Between 1972 and 1978, Jesus Christ is said to have appeared 49 times in Dozulé to Madeleine Aumont, a mother of five children, in the presence of her parish priest Victor L'Horset and other faithful people. He is believed to have dictated a series of messages, containing teachings and warnings for all people, according to those who believed in them. Among them is the daily Prayer of Dozulé. The messages are seen as an annunciation of the return of Christ. There is also the Glorious Cross, an illuminated Catholic cross coloured white and blue, 7.38 m tall with arms 1.23 m long. The exact ratio of 3 between the vertical and horizontal lengths is based on the reported visions.

The followers of the messages of Dozulé believe also that they are the continuation of the Three Secrets of Fátima and that they ask, for the conversion of humanity to avoid a material and spiritual catastrophe.

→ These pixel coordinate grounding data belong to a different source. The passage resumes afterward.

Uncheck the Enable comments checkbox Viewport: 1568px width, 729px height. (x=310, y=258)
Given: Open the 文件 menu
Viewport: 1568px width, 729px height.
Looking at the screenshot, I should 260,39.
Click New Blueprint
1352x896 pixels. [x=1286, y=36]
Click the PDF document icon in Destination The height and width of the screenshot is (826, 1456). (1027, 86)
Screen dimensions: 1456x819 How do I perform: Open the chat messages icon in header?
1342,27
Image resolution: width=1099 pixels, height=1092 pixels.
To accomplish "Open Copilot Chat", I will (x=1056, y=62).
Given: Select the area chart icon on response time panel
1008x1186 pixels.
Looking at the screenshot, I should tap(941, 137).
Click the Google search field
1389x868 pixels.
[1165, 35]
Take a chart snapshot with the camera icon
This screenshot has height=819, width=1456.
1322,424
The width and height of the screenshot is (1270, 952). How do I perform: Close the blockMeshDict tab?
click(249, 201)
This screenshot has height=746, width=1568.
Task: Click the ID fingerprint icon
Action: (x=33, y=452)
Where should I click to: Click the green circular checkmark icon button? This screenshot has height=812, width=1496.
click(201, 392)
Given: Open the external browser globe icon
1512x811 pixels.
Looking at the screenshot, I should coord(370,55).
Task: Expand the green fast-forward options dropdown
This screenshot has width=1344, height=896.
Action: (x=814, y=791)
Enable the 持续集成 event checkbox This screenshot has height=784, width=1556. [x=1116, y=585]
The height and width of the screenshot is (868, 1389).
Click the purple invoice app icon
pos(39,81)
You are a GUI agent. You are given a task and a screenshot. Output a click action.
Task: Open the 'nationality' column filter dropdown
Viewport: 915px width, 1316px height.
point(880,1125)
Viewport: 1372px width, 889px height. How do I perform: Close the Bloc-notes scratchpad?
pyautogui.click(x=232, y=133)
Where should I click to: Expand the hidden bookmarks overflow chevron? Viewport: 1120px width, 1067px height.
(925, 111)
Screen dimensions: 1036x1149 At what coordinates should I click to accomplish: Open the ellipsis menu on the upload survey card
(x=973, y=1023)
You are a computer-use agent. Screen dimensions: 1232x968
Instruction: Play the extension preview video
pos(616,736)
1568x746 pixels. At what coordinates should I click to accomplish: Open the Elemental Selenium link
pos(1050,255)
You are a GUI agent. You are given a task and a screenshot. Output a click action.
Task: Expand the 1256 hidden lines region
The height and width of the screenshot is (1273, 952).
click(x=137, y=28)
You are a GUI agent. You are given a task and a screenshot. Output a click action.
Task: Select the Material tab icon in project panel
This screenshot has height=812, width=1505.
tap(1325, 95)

Bishop Jean Badré was critical of the authenticity of the sightings in 1983. In a letter signed by Víctor Manuel Fernández, the Dicastery for the Doctrine of the Faith ruled in 2025 that the claimed apparitions of Jesus were not of supernatural origin. Pope Leo XIV approved the letter on November 3.

== International relations ==
Dozulé is twinned with Leonard Stanley, a village in Gloucestershire, in the United Kingdom.